Still:  What have you created during the pandemic? Are you working on anything now? Could you tell us briefly about it?

JP:  I have created some healthy life practices, some healthy spiritual practices, around sobriety and well-being. Trying to move away from some conventional, but harmful because conventional, societal practices, grad school practices, capitalist practices around how we treat our bodies. I failed recently—I think I’m personally in, hopefully, the hardest portion of this long collective catastrophe we find ourselves in—but I’m back to this focus on a Whitmanian prudence—which I distinguish from an externally-imposed discipline—and what can be created as a result.

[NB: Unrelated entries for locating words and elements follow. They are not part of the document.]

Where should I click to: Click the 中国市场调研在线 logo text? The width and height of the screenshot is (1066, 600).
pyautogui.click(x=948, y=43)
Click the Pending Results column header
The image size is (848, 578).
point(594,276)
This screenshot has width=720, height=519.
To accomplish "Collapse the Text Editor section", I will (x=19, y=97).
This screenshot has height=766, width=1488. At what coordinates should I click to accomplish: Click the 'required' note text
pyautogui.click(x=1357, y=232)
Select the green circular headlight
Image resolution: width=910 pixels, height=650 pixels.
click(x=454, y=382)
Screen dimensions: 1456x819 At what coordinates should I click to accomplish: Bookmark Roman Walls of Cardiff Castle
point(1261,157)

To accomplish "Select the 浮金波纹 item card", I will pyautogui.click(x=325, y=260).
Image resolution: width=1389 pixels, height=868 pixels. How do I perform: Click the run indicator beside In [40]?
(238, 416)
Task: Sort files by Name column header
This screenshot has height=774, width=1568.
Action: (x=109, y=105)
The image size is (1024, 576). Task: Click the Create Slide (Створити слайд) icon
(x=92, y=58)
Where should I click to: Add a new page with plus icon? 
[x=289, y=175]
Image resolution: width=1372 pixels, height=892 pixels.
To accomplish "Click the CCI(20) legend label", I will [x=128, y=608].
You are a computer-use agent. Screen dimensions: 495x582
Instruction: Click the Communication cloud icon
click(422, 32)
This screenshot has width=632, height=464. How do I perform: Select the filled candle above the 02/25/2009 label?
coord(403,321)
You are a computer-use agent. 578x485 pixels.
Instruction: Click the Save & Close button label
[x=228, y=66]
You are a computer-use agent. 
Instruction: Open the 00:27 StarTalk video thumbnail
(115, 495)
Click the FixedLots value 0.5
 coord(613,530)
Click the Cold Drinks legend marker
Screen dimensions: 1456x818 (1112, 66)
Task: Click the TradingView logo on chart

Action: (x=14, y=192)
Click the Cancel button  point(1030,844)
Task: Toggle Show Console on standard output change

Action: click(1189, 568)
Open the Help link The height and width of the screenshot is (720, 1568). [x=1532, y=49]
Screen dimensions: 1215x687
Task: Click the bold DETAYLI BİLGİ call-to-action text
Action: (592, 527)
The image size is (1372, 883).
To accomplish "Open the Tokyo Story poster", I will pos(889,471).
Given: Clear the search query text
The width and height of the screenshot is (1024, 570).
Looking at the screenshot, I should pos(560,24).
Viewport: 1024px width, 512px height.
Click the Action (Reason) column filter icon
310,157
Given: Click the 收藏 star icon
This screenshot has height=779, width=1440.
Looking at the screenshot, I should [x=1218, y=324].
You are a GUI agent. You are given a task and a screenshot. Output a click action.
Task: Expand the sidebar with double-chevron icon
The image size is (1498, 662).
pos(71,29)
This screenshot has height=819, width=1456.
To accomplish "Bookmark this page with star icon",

Just trying to write steady. Few poems here and there. Mostly just ideas and lines, ideas and lines.

Still:  Finally, we’d like to know what’s on your reading list. And what are you reading or what have you read recently that you’d recommend to others?

JP:  Playing in the Dark, Toni Morrison (if you teach Literature at any level, this is required reading); the first page of “Song of Myself” as a weekly affirmation; Fantasia for the Man in Blue, Tommye Blount; Looking for Lorraine, Imani Perry; Social Poetics, Mark Nowak; A Measure of Belonging: Twenty-One Writers of Color on the New American Southedited by Cinelle Barnes; White Blood: A Lyric of Virginia, Kiki Petrosino; Poetry is Not a Luxury,” and “Uses of the Erotic,” Audre Lorde.